Yigal Chripun yigal100 at gmail.com
Sat Jun 20 07:33:36 PDT 2009


dsimcha wrote:
> == Quote from Yigal Chripun (yigal100 at gmail.com)'s article
>>> Also, while the fact that you need interfaces to specify a vtable layout is an
>>> implementation detail, I would argue that, in close to the metal languages, it
>>> does more harm than good to try too hard to prevent implementation details from
>>> leaking into the language abstractions.  Otherwise, what would be the point of it
>>> being a close to the metal language?  The fact that, for templates, one does not
>>> need to specify vtable layouts and for OO you do justifies the asymmetry between
>>> templates and OO.  Interfaces for templates would just add boilerplate and make
>>> explicit something that is already implicitly knowable and checked at compile time
>>> anyhow.
>> here I disagree. it sometimes makes sense to let implementation details
>> leak into your abstractions when you gain something by it, like
>> performance (e.g. "Worse is better" principle) but I don't see how this
>> applies here. what is there to gain by doing this compromise in this case?

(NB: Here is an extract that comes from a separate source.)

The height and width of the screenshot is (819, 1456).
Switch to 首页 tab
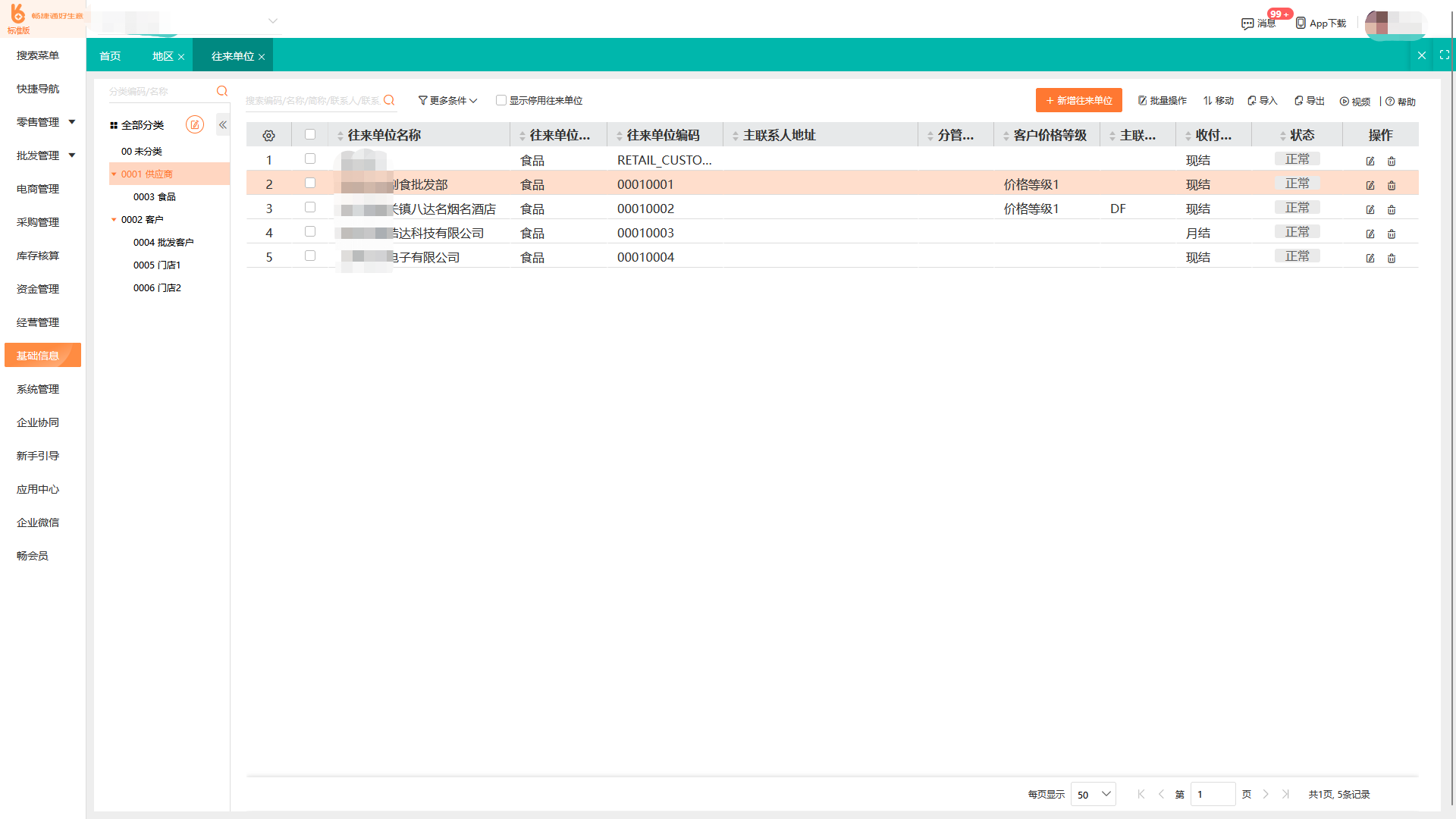110,55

>> there is no added performance since it's all compile-time, there is no
>> additional flexibly like with run-time duck-typing.
> 
> Simplicity and DRY--you only need to specify what the compiler doesn't already know.

simplicity - have one syntax to remember instead of two.
DRY - concepts are already present and used, see the isXXXRange 
templates. I didn't add anything beyond that.